为准确测量特定mRNA的相对水平，实验通常采用相对定量策略： 1. **内参基因**：需同时扩增一个在样本中稳定表达的“看家基因”（如β-actin或甘油醛-3-磷酸脱氢酶），以校正不同样本间RNA提取效率、逆转录效率的差异。 2. **对照设置**：实验必须设立阳性对照、阴性对照以及“无逆转录”对照。无逆转录对照用于排除样本中可能残留的基因组DNA污染所产生的假阳性信号。 3. **数据分析**：通过比较目标基因与内参基因的Ct值，采用2^(-ΔΔCt)等计算方法，得出目标mRNA在不同样本中的相对表达水平。

• **循环数解读**：若目标基因的Ct值大于35个循环，通常提示其初始模板量极低，结果可能不稳定或缺乏生物学意义。
• **特异性控制**：SYBR Green染料会结合所有双链DNA，包括非特异性扩增产物或引物二聚体，因此需通过熔解曲线分析来确认扩增产物的单一性。

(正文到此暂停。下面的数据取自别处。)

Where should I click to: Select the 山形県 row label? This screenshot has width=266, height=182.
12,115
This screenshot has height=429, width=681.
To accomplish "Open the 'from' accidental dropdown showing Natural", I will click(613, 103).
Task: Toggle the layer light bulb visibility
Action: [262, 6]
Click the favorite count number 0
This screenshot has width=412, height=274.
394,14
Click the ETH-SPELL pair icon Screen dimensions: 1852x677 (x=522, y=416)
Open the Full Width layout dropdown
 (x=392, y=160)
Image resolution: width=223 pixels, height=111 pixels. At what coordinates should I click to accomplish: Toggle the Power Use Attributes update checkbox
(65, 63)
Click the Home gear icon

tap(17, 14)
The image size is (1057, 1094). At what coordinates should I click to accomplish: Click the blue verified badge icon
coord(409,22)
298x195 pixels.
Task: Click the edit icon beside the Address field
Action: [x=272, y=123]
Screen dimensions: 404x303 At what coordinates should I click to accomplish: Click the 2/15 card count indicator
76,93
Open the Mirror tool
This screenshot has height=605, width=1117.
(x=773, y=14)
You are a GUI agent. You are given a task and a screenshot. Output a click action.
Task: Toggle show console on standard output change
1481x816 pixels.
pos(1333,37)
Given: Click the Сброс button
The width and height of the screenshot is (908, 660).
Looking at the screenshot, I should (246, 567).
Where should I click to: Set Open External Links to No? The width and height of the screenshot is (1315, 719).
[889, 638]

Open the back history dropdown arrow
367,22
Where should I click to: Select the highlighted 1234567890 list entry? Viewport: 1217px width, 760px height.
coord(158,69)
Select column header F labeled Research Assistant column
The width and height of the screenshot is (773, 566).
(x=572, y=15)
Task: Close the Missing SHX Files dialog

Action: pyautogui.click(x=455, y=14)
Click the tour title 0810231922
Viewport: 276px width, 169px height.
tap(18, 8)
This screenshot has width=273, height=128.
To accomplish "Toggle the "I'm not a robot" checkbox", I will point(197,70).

• **动态范围**：定量应在荧光信号呈指数增长的线性范围内进行，平台期的信号不能用于准确定量。

相较于传统的终点法RT-PCR（仅对最终产物进行半定量分析），实时PCR在扩增的指数增长期进行监测，能更精确地反映起始模板浓度，定量范围宽，且避免了后续电泳等步骤，减少了污染风险。